Por Marcelo Dutra da Silva
Professor da Universidade Federal do Rio Grande (Furg)
A chamada “Tese do Crescimento Zero” foi o primeiro ataque direto às teorias de crescimento econômico contínuo, propagadas pela visão expansionista do modelo econômico que pregava acesso ilimitado aos recursos do planeta. Foi apresentada pelo Clube de Roma, em 1972, em seu relatório intitulado The Limits to Growth (“Os limites para o crescimento”). O texto apontou para a necessidade de respeitar a finitude dos recursos naturais, começando por frear o crescimento da população global e das atividades industrializadas, o que levaria à estabilização do crescimento econômico. A posição rapidamente repercutiu no mundo e descontentou alguns países, sobretudo aqueles “em desenvolvimento”.
O relatório acendeu um debate caloroso que culminou, em junho daquele mesmo ano, na conferência das Nações Unidas sobre o meio ambiente humano, a Stockholm Conference Eco, presidida pelo canadense Maurice Strong, em Estocolmo (Suécia). Foi a primeira conferência global sobre meio ambiente, um marco histórico no debate de políticas voltadas às questões ambientais. Porém, novamente esse debate encontrou a resistência das nações em desenvolvimento, sob a alegação do direito de crescer e que “não seria justo impedir o desenvolvimento dos países pobres” (o “Crescimento a qualquer custo”). E lá se foram 50 anos.
A Conferência de Estocolmo propagou o primeiro grande alerta global para os perigos da degradação ambiental e as ameaças, inclusive, à existência humana, algo que permaneceu aceso na ideia do desenvolvimento sustentável, lançado para o mundo já no final da década de 1980 pela Comissão Brundtland, com a publicação do relatório Nosso Futuro Comum, em consideração às gerações futuras, diante dos padrões elevados de produção e consumo.

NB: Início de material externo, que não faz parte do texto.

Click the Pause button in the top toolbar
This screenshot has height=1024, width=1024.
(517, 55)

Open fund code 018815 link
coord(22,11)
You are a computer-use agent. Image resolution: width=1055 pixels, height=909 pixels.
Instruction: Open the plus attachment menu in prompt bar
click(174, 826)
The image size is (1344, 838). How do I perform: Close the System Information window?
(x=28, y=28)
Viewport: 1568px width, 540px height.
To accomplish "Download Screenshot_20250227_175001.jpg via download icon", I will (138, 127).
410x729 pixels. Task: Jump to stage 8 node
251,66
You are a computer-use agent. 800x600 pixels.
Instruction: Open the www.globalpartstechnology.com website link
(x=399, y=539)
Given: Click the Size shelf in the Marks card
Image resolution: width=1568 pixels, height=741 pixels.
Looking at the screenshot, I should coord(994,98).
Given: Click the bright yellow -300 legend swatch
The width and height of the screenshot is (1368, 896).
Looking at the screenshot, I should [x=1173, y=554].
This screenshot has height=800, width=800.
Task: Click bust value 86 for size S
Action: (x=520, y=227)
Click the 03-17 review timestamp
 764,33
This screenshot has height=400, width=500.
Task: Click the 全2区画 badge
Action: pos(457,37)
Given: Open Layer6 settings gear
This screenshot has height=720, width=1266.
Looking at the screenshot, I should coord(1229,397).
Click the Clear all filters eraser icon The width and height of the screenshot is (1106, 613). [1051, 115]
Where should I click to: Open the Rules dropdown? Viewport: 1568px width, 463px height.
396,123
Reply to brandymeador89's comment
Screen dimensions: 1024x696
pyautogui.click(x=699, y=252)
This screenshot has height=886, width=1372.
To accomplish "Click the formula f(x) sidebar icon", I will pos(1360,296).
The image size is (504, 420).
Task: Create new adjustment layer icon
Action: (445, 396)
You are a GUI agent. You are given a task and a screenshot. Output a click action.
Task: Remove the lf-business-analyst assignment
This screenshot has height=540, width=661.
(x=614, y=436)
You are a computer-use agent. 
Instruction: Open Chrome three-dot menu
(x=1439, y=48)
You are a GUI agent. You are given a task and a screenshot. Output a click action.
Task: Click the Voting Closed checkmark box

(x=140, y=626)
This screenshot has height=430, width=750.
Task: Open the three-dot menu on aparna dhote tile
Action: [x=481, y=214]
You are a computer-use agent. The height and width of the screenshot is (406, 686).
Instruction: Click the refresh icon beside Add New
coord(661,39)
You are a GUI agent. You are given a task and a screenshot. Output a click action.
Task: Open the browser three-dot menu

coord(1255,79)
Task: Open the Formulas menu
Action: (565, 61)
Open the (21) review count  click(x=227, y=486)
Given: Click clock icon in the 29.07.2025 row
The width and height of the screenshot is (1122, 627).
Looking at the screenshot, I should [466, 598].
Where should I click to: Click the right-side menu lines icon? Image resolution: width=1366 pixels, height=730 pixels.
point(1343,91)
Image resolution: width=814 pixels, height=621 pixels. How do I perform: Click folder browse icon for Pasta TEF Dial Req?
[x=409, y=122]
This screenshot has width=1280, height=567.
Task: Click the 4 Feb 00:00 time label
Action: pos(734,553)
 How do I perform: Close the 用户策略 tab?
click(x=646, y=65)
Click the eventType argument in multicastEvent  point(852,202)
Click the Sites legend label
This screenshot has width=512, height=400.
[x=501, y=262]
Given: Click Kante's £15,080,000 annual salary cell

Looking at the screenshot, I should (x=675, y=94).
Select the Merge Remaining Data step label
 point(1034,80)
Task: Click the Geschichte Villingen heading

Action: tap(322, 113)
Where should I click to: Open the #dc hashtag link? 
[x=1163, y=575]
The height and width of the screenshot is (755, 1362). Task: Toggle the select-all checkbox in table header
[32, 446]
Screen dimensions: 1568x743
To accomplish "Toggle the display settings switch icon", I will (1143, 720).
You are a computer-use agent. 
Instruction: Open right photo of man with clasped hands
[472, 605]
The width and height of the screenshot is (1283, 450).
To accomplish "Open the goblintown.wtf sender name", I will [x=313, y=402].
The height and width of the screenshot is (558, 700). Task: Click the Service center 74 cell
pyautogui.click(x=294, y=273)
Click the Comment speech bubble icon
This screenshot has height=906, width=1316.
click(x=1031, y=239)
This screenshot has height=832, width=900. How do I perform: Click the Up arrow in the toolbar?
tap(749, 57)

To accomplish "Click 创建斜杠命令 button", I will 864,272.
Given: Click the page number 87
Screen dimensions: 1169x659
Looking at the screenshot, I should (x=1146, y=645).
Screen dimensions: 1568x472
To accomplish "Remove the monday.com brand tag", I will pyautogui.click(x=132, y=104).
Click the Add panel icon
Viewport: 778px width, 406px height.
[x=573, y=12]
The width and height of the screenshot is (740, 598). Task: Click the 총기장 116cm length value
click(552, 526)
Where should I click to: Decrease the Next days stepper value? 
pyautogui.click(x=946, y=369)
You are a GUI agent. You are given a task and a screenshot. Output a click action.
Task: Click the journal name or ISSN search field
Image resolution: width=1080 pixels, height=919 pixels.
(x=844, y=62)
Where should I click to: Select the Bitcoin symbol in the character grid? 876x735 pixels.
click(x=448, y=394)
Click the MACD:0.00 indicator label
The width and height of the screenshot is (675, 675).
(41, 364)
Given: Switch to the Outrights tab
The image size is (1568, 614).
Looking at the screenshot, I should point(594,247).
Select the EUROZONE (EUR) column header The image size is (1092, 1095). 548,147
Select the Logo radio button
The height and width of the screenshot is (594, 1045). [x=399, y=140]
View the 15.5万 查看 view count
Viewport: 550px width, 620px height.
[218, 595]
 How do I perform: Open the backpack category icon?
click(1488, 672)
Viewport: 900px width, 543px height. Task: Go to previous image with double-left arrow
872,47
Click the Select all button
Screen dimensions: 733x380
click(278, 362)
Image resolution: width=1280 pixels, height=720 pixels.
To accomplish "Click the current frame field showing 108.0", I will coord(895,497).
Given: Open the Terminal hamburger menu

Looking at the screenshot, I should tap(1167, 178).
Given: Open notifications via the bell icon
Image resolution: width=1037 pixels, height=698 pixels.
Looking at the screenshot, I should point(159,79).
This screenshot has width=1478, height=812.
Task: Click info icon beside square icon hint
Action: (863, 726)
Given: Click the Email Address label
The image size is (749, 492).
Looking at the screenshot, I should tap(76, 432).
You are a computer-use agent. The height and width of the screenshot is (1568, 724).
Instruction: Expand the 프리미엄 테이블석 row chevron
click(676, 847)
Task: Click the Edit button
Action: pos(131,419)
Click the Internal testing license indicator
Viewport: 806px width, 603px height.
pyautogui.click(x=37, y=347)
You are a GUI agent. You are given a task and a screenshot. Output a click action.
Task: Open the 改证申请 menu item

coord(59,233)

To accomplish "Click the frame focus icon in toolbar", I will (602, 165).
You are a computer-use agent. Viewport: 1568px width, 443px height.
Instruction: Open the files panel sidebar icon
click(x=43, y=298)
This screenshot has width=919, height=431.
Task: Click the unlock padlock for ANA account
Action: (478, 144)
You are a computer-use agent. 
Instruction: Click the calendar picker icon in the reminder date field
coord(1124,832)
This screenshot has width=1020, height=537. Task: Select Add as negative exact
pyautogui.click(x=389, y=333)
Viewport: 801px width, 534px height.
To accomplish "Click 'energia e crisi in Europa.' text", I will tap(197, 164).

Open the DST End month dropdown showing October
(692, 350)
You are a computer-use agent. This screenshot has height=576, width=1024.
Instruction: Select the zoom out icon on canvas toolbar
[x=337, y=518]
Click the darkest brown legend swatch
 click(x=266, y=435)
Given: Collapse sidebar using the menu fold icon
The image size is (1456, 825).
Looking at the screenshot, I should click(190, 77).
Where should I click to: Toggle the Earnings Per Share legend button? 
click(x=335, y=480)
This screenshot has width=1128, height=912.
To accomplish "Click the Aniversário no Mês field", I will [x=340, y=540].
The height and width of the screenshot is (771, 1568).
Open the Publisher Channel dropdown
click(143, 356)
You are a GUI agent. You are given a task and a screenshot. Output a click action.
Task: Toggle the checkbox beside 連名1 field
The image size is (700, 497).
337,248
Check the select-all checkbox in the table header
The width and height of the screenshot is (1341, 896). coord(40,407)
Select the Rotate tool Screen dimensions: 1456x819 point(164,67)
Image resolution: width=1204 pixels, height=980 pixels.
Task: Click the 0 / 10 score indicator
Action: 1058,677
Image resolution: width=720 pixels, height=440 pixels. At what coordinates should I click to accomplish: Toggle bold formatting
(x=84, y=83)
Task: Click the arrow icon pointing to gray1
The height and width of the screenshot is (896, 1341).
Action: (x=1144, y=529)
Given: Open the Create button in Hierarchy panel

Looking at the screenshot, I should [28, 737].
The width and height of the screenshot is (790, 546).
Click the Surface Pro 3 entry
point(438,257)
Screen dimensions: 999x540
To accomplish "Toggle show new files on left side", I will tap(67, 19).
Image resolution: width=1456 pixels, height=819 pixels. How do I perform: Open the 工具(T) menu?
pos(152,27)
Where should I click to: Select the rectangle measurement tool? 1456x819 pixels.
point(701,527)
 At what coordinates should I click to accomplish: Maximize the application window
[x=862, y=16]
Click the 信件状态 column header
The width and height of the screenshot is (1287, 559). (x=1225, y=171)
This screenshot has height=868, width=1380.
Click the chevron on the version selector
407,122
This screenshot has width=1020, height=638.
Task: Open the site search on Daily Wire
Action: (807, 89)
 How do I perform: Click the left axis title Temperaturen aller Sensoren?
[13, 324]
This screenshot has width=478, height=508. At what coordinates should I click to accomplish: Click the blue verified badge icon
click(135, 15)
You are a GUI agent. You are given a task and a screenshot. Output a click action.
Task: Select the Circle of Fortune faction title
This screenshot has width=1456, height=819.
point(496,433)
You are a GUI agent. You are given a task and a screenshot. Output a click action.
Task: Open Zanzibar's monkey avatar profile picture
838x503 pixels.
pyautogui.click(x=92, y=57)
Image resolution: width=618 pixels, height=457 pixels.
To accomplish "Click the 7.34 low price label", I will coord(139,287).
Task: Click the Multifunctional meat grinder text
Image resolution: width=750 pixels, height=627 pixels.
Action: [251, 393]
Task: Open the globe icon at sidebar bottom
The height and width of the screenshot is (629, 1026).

O debate prosseguiu entre líderes das principais economias do mundo. Foi assim na Eco 92, na Rio+20 e nas diversas conferências que se sucederam, particularmente as que têm como foco as mudanças climáticas e as políticas de desenvolvimento para empreendermos na direção de uma “economia verde”, de crescimento econômico com características de sustentabilidade. As emissões de gases do efeito estufa tornaram-se a nova tônica nas discussões sobre o desenvolvimento das nações, que evidentemente não puderam mais deixar de considerar a destruição da natureza, o uso de fontes alternativas de energia, o bem-estar social e, claro, mudanças nos hábitos de consumo.
Não demorou muito, e os negacionistas se apresentaram, rejeitando as evidências científicas, em uma tentativa de desacreditar o conhecimento e as medidas apontadas como necessárias ao enfrentamento do novo cenário climático. É consenso, no entanto, que o clima está diferente, e as pessoas já conseguem perceber isso. A elevação do nível dos oceanos é inevitável, e não é muito difícil reconhecer que o ambiente de praia está ficando menor. Extremos de chuva, vento e seca estão cada vez mais frequentes e intensos. Em algumas regiões do Brasil, a falta de água está comprometendo a capacidade de produzir alimentos, e certamente as mudanças no clima trarão prejuízos também à economia.
Infelizmente, o aprofundamento do debate não condiz com um bom momento político do nosso país. Decisões tomadas pelo governo brasileiro sugerem forte retrocesso no que diz respeito ao tema. Nossa posição desenvolvimentista renova as velhas reivindicações pelo direito de destruir para crescer, na mais completa distorção da realidade, que se impõe pela sobrevivência humana, pela racionalidade quanto ao uso dos recursos, pelas mudanças dos hábitos de consumo, pela conservação da biodiversidade e pela manutenção dos serviços prestados pela natureza.
Ingressamos em uma espécie de espiral de desconstrução, em que políticas públicas de meio ambiente são desmobilizadas e/ou enfraquecidas, favorecendo práticas ilícitas, tais como invasão de terras indígenas, desmatamento ilegal, mineração criminosa, tráfico de espécies e contrabando de madeira. A região da Amazônia é o alvo principal, mas o retrocesso legal alcançou Estados e municípios de outras regiões, colocando a totalidade de nossos biomas, paisagens e sistemas sob ameaça.
E a resposta virá no baixo desempenho da economia, ali adiante.